And then he stood over me with that gun pointed at my face, but then he saw Tim moving or something. Cause then he left -- he got away from me and he went to Tim -- I assume that’s what he did – I’m just making assumptions cause all I heard was another pop, like another gunshot. So I just assumed that he went after Tim again. And then he comes back toward me and he looks at me with this weird look on his face, but he didn't point the gun back at me. He decided to jump in the car.
So his Cadillac -- he had a little, bitty Ford truck parked by the garage door, and then it was his Cadillac, and then it was my car. So he decides to jump in the Cadillac and he was coming towards me, but then the police showed up and told him -- for him to get out the car. At first, he hesitated and I just -- I just thought he was gonna speed up just run over me, but he didn’t. They -- and they got him out of that car before he could do anything else.
Q..After they got him out of the car, what do you remember thinking while you're laying on the ground?
A. That he’s gonna come back and kill me.
Q. Did you think you were gonna live?
A. No. No, not at all.
11 Ms. Jones said she believed the bullet fractured her vertebrae, and pierced her
liver. She was told she would never walk again. She was in a wheelchair when she
testified, and she identified Defendant in open court.
On cross examination, Ms. Jones testified that Defendant was upset “in the
beginning” after she told him she was moving out after thirteen years of living
together, and that she and Mr. Napoleon had been to Defendant’s house “[p]robably
more than five” times after she started dating Mr. Napoleon.

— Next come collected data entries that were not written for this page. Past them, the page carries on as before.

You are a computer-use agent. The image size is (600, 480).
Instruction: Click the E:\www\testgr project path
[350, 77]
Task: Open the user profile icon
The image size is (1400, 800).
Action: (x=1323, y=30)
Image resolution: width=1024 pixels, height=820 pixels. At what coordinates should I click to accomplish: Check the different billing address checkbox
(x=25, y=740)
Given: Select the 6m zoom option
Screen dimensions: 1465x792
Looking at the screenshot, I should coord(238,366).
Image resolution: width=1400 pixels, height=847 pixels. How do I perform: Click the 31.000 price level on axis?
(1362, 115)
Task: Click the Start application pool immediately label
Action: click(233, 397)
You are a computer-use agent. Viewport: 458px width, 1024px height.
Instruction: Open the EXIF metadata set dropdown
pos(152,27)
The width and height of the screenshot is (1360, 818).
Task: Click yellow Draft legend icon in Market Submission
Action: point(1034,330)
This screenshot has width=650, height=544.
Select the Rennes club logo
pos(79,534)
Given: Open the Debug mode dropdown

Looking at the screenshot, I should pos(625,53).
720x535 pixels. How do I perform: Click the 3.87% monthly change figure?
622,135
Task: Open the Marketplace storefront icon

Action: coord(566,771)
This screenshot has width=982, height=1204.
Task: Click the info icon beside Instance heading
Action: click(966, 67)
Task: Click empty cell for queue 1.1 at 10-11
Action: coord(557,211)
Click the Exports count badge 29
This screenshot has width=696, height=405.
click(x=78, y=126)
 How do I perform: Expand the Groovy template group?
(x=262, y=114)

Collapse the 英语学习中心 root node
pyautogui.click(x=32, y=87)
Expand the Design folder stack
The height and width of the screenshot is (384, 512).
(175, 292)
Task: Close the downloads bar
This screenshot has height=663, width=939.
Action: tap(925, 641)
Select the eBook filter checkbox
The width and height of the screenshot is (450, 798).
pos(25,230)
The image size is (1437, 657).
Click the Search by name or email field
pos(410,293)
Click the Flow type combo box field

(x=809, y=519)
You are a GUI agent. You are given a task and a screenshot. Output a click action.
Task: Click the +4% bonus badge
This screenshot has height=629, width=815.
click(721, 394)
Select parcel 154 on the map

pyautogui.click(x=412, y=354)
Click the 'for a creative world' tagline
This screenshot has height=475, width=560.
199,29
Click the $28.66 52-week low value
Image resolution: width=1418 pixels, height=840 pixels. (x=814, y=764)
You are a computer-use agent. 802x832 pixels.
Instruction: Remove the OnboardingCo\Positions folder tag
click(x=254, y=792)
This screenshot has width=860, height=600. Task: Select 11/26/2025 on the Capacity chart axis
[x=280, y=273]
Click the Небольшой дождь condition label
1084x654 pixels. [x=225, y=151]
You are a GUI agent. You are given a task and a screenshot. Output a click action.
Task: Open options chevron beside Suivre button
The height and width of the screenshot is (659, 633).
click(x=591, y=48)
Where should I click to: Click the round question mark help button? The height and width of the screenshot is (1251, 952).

Ms. Jones testified she lived with Defendant on Tulip Street for about two
years, and that Defendant pretty much always kept a little “store.” Ms. Jones
testified that she never heard Mr. Napoleon say anything to Defendant about wanting
stuff in his “store” before being shot.
Dr. Welke, Coroner
The State’s final witness was the Calcasieu Parish Coroner, Dr. Terry Welke,
who Defendant stipulated to be an expert in forensic pathology. Dr. Welke
performed an autopsy early on the afternoon of January 8, 2020. Dr. Welke
concluded that Mr. Napoleon died of a gunshot wound which entered his chest and
exited above his left buttock.
The entrance wound was on the left frontal chest and it entered - - it entered there and then exited above the left buttocks. So the trajectory is from front portion of the body to the back portion of the body, and then it’s called from left to right. So it’s left portion of the body towards 'the right portion of the body. And then, also, it's -- and the manner is downwards. It was a sharp, downward trajectory, so that was consistent with – when someone says -- talks about trajectory, what you have to do is imagine if someone were to take a` spear and run it through a body.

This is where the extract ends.